Num artigo publicado no Jornal de Letras de Abril de 1997, Helena Rodrigues escreve que: “Divirto-me quando, em relação à necessidade da Educação Musical no sistema educativo, se invoca o mistério da purificação: o Santo Nome da Música surge, messiânico, no ritual ébrio de neblina e discurso político disfarçado de educativo […]. Erguem-se as mãos e clama-se orações, que dizem ser a educação musical muito importante, pois ajuda a socialização das crianças, no desenvolvimento do raciocínio matemático, da inteligência, da criatividade, do sentido estético, da interdisciplinaridade, da maturidade psicológica, etc., etc.. É interessante tal como as vitaminas e o Ginseng”. Neste artigo esta autora apresenta contra-argumentos em relação ao que designa por “mistério da purificação” terminando fazendo, por um lado e ironicamente, a apologia de que se pode pensar “que senão fossem os efeitos catárticos da arte em vez de artistas teríamos mais delinquentes”, e por outro, defendendo que “talvez o mais importante das artes, numa sociedade tão preocupada com a utilidade das coisas, é que não tem utilidade nenhuma” (p. 12).

Neste contexto, as artes e a música, para além de outras coisas, são formas de conhecimento e de saber, são formas de conhecer e construir mundos, reais e imaginários. Embora com algumas características semelhantes, as artes e a música são diferentes de outras formas de conhecimento e de outras áreas de saber. Fazem parte das sociedades, das culturas e do desenvolvimento humano, social, económico e cultural. Daí, a importância de nos libertarmos dos argumentos dominantes e construirmos outros, como se depreende das afirmações de Pep Alsina. Construirmos outros conceitos, linguagens e práticas que possibilitem dar corpo e visibilidade à música e à educação artístico-musical como parte integrante da vida das pessoas, das sociedades. Nas suas múltiplas formas e valências, que nem sempre se podem medir e avaliar de um modo convencional. É um desafio de todos e de todas construirmos novos olhares e práticas educativas, artísticas e interventivas. No interior das escolas e no âmbito intergeracional e comunitário.

XM – António Vasconcelos, muito obrigado, mais uma vez, por ter aceitado o nosso convite. Quer deixar uma última mensagem a todos aqueles para quem a música e a educação musical são o seu dia-a-dia?

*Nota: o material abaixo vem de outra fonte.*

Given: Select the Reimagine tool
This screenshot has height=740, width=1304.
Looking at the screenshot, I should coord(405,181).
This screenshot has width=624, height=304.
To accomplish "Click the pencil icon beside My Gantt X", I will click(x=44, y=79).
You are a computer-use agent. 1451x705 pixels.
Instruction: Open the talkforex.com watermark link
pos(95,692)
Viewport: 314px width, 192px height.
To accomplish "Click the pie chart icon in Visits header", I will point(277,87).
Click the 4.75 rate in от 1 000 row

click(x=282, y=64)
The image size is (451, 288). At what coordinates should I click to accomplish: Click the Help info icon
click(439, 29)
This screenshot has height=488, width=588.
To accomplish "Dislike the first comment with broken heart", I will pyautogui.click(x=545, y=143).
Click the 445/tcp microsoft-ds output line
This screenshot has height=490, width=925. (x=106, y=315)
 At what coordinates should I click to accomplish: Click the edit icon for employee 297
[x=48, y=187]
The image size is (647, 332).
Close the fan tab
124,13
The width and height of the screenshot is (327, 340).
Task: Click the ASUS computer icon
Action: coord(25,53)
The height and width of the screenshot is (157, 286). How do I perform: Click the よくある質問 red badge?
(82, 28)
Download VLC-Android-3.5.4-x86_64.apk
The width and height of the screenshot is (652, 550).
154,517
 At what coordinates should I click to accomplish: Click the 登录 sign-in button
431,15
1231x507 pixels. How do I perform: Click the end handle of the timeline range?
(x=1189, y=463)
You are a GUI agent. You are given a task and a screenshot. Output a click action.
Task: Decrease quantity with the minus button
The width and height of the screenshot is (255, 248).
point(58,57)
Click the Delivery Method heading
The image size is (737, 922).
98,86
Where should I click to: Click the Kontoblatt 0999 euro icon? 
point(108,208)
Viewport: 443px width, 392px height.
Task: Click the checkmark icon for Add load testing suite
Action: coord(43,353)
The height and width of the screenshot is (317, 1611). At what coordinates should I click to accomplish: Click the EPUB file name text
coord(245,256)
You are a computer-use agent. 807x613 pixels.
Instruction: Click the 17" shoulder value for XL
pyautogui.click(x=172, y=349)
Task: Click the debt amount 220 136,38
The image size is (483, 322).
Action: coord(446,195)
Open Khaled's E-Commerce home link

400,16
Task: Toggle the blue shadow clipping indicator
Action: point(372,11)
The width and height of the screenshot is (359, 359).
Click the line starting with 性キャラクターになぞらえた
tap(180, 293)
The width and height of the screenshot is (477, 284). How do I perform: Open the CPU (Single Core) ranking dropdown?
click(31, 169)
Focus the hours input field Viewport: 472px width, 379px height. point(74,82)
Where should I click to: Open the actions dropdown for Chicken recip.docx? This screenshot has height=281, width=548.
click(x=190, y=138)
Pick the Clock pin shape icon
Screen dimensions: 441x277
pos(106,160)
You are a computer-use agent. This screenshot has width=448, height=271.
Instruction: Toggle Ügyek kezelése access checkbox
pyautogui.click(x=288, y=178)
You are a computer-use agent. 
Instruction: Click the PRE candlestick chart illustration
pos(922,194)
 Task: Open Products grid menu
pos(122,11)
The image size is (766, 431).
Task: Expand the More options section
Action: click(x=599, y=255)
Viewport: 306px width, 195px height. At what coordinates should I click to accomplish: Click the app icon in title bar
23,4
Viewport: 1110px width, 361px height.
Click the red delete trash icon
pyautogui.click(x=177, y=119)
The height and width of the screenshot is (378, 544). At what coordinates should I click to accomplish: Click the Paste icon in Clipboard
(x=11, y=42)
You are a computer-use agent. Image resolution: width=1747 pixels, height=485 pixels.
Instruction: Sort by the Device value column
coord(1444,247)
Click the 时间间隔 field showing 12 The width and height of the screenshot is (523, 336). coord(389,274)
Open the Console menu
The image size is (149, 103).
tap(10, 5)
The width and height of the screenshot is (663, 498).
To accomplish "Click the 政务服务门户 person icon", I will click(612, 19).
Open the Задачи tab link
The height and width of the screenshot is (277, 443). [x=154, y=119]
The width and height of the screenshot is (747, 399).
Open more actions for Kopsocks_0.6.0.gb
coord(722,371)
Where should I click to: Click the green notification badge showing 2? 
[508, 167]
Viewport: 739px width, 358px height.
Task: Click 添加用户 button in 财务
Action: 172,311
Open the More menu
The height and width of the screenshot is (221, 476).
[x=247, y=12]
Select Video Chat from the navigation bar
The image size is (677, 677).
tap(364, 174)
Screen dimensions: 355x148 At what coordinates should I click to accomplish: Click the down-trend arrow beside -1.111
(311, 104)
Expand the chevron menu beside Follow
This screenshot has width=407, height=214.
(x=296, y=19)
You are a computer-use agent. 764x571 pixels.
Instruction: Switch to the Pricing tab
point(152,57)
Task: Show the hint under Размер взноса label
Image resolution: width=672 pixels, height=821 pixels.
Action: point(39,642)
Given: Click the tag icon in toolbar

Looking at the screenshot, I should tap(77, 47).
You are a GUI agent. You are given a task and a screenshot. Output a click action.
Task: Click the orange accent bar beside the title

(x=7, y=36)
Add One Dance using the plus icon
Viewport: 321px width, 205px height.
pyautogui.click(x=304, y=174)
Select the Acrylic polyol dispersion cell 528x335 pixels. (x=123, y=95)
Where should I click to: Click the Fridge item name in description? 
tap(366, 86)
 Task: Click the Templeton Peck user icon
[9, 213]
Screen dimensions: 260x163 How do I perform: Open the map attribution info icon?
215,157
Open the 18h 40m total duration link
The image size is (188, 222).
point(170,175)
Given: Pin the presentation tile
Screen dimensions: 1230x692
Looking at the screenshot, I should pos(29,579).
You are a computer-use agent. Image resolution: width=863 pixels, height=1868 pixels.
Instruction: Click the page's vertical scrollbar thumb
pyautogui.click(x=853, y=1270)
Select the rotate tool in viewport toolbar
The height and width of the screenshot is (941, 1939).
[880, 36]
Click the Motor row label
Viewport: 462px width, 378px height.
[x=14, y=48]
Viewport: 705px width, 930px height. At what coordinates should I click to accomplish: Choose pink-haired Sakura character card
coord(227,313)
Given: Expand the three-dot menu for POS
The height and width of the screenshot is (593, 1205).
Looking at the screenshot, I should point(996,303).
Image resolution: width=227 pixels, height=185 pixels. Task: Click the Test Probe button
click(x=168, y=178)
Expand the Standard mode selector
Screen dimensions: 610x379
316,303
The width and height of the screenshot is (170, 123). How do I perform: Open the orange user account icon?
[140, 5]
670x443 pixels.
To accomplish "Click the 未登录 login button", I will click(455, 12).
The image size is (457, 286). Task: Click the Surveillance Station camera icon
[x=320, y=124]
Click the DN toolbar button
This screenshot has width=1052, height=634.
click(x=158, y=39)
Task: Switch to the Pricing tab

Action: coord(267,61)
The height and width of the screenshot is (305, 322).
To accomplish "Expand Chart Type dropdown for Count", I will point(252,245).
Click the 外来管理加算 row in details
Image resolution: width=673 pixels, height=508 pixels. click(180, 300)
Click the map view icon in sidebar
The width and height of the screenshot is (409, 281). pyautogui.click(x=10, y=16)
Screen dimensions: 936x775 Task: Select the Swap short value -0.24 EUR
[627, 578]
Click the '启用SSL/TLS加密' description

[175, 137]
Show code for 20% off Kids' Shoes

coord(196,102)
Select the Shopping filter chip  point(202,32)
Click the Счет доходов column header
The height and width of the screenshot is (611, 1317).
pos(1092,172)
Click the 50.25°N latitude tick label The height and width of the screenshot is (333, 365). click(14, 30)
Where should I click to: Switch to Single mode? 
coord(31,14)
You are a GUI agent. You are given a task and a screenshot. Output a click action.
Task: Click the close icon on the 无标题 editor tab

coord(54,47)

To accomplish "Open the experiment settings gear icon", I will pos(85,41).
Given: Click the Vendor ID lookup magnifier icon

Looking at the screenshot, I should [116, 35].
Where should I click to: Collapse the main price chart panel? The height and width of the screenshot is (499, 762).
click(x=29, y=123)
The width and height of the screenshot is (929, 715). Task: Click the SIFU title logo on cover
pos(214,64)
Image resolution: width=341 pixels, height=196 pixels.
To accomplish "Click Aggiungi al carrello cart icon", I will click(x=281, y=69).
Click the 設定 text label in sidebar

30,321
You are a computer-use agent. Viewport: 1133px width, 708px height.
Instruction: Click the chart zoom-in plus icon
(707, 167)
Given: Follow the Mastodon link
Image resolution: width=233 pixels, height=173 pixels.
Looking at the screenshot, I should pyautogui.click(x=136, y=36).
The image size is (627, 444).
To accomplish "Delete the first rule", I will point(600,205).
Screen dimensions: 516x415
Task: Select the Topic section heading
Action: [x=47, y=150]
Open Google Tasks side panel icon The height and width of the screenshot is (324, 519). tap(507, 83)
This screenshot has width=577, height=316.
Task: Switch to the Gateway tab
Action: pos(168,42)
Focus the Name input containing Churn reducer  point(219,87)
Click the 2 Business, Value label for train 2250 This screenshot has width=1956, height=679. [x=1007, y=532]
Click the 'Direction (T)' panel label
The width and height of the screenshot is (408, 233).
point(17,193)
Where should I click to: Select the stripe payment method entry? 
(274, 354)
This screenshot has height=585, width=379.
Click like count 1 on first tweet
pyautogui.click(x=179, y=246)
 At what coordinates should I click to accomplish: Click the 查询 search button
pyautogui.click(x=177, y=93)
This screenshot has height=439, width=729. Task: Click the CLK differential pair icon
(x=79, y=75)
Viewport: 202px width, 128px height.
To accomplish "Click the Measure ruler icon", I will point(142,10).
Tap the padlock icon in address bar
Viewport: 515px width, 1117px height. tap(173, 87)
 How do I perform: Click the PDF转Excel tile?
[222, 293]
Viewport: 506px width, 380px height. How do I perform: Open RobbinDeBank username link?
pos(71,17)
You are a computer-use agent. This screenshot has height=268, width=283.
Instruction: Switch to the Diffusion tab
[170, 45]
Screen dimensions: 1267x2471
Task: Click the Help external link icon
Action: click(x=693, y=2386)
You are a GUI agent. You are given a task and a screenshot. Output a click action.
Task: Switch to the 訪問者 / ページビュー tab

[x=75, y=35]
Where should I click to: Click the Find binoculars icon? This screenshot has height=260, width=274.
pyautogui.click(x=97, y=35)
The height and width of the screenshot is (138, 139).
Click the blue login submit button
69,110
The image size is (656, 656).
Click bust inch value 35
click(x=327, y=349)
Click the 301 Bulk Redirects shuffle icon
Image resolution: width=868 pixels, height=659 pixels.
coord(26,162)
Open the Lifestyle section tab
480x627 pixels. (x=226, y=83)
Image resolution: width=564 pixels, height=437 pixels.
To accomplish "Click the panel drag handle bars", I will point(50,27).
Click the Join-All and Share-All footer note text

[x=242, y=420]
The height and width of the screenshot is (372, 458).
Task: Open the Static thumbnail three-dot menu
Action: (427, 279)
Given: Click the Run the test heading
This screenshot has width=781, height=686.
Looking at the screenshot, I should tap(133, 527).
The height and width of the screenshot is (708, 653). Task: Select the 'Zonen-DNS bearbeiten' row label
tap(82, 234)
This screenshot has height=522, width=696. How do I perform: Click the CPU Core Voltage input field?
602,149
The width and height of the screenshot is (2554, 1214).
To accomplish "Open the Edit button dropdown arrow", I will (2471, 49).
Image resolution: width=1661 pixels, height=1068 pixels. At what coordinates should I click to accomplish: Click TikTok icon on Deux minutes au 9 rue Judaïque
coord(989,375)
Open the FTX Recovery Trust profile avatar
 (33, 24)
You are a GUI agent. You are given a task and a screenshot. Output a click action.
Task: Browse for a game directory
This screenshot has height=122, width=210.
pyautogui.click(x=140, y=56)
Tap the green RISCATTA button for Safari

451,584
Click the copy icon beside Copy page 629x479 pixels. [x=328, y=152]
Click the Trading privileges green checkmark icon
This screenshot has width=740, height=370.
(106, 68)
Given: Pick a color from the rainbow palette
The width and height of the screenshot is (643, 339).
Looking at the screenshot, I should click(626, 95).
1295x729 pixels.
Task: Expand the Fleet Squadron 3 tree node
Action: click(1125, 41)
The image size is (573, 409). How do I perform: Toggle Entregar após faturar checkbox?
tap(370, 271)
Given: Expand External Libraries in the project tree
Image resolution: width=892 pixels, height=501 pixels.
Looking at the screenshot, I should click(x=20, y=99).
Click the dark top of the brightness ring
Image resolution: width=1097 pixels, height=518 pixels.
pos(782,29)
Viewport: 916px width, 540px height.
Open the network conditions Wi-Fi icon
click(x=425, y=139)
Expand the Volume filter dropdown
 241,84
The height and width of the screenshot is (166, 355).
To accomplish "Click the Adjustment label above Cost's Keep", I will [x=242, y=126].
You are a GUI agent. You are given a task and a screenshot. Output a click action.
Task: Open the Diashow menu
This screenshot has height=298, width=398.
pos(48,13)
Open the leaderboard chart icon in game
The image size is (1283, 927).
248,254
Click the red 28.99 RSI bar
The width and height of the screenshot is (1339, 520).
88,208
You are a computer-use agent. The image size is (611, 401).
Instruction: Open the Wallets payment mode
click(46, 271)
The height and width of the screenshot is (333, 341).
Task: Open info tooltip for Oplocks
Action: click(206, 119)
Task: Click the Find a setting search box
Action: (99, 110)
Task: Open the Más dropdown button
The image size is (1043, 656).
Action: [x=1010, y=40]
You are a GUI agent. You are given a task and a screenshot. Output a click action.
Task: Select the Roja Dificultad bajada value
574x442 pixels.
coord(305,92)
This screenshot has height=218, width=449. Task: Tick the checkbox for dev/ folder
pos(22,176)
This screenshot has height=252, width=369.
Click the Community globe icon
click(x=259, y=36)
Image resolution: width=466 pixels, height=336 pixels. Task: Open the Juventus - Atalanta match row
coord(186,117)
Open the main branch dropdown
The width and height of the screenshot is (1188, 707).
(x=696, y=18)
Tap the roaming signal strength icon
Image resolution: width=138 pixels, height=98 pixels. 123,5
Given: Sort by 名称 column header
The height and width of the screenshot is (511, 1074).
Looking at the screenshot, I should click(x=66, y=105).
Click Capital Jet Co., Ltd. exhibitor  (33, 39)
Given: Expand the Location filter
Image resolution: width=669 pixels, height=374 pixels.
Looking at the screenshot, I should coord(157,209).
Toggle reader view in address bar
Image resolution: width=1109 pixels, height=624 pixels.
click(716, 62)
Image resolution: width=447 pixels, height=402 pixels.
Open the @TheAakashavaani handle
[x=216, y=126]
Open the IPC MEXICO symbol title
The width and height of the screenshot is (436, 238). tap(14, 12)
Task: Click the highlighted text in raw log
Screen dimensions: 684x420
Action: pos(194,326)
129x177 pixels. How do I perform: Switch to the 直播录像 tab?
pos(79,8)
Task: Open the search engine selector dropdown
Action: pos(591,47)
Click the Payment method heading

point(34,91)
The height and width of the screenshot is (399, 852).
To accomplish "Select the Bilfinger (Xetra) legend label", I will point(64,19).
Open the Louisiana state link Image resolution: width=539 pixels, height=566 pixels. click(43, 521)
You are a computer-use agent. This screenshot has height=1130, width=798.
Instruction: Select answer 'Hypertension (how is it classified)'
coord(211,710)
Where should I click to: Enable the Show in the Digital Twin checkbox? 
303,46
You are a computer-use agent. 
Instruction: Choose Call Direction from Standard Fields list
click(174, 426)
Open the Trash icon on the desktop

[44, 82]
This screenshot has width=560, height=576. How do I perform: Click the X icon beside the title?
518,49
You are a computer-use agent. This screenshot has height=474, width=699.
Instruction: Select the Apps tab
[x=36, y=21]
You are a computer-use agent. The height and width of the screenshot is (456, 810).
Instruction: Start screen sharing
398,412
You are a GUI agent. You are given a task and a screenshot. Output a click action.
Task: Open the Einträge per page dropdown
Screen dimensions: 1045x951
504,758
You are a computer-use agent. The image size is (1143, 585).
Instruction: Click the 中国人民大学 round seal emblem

A.A.V. – Para finalizar uma mensagem de esperança. Eu que, utilizando as palavras de Boaventura Sousa Santos, sou “um otimista trágico”. São tempos difíceis estes em que vivemos e em que também as artes e a cultura na escola parecem estar, mais uma vez, colocadas à margem e numa situação problemática de empobrecimento quer para os professores quer para o desenvolvimento de uma formação que se quer rica e plurifacetada. Aos tempos sombrios em que vivemos contrapõe-se o saber, a inteligência, a imaginação e o trabalho em conjunto. E, por mais paradoxal que possa parecer de norte a sul do país, assim como nas ilhas, assiste-se a um incremento da formação artístico-musical assim como de atividades concertísticas desenvolvidas pelas escolas, pelos professores e pelas crianças e jovens, que me deixam menos pessimista. Há e vai continuar a haver música na escola e nas comunidades graças ao trabalho dos professores, estudantes e famílias, comunidades, para além das políticas centrais.

Por outro lado, como refere Pierre Boulez, todas as atividades relacionadas como a música da criação à interpretação, da produção e difusão à divulgação, da formação à investigação, são estruturantes e importantes no desenvolvimento da profissionalidade artística e docente. É tempo de deixarmos de nos guiarmos por falsas dicotomias e trabalharmos numa base de complementaridade entre modos, tipologias, estéticas e técnicas artísticas e musicais.

Termino como comecei: todos, e todas, somos poucos no contributo que podemos dar, e que é imprescindível, para o desenvolvimento das artes em geral e da educação artística e musical na sociedade portuguesa contemporânea de modo a construirmos uma democracia mais culta e plural. As crianças e os jovens merecem-no. Nós também.